January 93 - Persistent Objects and Object-Oriented Databases for C++
Persistent Objects and Object-Oriented Databases for C++
Dirk Bartels and Jonathan Robie
Reprinted with permission from C++ Report September 1992. Copyright© 1992 SIGS Publications, 588 Broadway, NY, NY; 212/274-0640; 212/274-0646 (fax).
Many programmers first learn about object-oriented programming by buying a C++ compiler and a GUI class library. These libraries are generally well structured, support true object-oriented design and offer a simple, powerful programming interface. This is often enough to convince programmers to use true object-oriented designs. Unfortunately, many of these programmers find themselves tearing their designs apart when they integrate their programs with conventional database systems, which provide almost no support for objects or for expressing the relationships among objects.
Conventional databases are good at managing large amounts of data, sharing data among programs, and fast value-based queries. They are not very good at modeling the relationships among data, however, since everything must be represented as series of a two-dimensional tables.
Object-oriented database systems (OODBS) are a relatively new tool for software developers. Unlike relational and table-oriented systems, they provide full support for the object-oriented programming model used in languages like C++ and Smalltalk. This model is intuitive, good at modeling relationships, and very suitable for large software projects.
An object-oriented database combines the semantics of an object-oriented programming language with the data management and query facilities of a conventional database system. This makes it easy to manage large amounts of data and to model the relationships among the data. If an object-oriented database is integrated with an object-oriented language, it should support the semantics of that language; relationships established in the program should automatically be represented in the database when objects are stored.

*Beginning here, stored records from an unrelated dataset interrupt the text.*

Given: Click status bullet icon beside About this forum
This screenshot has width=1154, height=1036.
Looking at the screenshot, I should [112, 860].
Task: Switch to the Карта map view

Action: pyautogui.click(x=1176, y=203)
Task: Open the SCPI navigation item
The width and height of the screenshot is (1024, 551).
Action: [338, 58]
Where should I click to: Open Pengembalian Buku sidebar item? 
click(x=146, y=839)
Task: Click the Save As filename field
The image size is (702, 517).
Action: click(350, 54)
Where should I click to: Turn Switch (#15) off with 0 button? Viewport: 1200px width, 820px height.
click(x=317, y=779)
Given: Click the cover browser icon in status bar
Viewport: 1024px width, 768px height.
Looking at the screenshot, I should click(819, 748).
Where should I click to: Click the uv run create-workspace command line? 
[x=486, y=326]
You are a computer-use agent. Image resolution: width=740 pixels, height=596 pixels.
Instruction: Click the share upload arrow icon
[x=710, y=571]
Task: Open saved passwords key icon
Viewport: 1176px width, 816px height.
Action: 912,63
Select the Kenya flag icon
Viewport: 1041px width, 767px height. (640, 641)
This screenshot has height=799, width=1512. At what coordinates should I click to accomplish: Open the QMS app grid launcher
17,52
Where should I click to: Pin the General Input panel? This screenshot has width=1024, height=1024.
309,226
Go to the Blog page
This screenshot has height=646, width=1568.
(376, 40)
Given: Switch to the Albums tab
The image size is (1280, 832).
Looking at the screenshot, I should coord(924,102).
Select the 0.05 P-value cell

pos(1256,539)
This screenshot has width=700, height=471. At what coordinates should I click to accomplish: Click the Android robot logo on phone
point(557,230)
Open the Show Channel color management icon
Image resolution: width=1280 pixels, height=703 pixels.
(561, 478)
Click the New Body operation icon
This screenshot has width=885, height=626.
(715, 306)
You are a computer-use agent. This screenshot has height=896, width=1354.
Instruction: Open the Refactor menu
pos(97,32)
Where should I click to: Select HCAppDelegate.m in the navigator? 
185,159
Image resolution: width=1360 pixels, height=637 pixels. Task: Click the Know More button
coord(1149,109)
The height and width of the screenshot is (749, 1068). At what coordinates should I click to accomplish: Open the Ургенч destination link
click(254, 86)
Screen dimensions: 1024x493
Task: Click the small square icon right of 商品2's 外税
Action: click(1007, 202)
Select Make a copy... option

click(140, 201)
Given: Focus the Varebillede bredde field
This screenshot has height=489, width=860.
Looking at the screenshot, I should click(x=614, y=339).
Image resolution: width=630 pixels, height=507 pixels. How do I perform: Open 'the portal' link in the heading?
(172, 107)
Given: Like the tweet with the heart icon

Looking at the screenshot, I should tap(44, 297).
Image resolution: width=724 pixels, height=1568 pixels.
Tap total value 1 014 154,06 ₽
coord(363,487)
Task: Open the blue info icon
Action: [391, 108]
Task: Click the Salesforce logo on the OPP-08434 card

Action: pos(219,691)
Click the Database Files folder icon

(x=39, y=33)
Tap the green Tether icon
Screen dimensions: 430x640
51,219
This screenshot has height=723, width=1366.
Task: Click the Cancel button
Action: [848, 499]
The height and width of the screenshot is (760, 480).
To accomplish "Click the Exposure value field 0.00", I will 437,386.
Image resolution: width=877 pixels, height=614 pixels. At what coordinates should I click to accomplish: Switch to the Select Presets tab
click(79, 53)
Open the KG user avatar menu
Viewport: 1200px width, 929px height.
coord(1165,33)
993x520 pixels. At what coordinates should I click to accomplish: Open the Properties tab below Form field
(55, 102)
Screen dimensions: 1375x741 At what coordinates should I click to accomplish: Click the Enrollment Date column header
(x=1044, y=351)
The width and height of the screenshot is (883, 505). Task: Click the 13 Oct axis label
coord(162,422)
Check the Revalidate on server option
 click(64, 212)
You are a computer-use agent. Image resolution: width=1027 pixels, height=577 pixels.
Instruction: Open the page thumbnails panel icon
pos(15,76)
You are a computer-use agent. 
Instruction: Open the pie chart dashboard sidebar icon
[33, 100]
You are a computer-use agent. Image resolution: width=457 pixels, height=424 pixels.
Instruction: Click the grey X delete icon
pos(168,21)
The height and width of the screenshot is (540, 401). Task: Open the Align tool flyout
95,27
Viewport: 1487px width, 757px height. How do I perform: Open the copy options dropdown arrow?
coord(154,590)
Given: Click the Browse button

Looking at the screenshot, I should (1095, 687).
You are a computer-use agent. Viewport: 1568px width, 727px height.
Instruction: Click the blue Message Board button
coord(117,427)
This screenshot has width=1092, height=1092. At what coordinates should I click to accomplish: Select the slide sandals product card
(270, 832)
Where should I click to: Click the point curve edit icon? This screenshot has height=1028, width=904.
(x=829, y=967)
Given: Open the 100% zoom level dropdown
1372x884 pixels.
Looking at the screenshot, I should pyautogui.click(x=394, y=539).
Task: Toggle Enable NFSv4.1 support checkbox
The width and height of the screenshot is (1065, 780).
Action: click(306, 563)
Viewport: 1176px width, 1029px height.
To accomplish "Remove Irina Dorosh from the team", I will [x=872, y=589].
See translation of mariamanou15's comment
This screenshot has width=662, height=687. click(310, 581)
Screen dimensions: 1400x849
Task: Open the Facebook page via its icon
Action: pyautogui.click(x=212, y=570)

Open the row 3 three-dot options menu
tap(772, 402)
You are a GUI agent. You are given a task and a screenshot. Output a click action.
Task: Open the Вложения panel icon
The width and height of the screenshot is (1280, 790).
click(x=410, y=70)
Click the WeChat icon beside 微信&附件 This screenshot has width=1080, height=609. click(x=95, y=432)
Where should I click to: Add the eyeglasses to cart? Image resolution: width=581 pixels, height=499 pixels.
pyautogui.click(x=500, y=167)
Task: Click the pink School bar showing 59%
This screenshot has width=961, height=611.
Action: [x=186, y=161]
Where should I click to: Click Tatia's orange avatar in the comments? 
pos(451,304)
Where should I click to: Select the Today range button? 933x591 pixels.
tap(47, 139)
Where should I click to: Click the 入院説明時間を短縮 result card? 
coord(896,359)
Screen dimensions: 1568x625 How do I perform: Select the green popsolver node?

This article focuses on the advantages of object-oriented databases over conventional table-oriented and relational databases and the integration of an OODBS into C++. For small applications these advantages mean that your program will be less complex and easier to understand. For large or complex applications these advantages may mean the difference between success and failure.
LIMITS OF CONVENTIONAL DATABASE SYSTEMS
Database systems are designed for managing large amounts of data, and they provide many important features that object-oriented programming languages do not: permanent storage, fast queries, sharing of objects among programs, device independent formats, and sophisticated error handling for database operations.
Relational database systems (RDBS) and table-oriented systems based on B-Tree or Indexed Sequential Access Method (ISAM) are the standard systems currently used in most software development. Each requires that all data be portrayed as a series of two-dimensional tables. The relational model declares the structures, operations, and design principles to be used with these tables.
These systems are quite appropriate for some applications and were a real breakthrough in their time, but software developers are rapidly learning that life is not a series of two-dimensional tables. The growing complexity of modern programs and the increasing use of dynamic data models have pushed traditional databases to their limit. The limited data models they support can result in significant software development costs since they do not allow program designs that closely match the problem domain. They are not even worth considering for some application areas like computer-aided design (CAD), computer-aided engineering (CAE), multimedia, and office automation.
Limited Data Types
Modern software systems often contain data types that are not easily modeled using such predeclared types. For example, a CAD program might have an array of shapes, or a desktop publishing program might model a page as a series of frames which may contain bitmaps, paragraphs, or vector drawings. We have already seen that object-oriented programs allow us to declare new data types as needed.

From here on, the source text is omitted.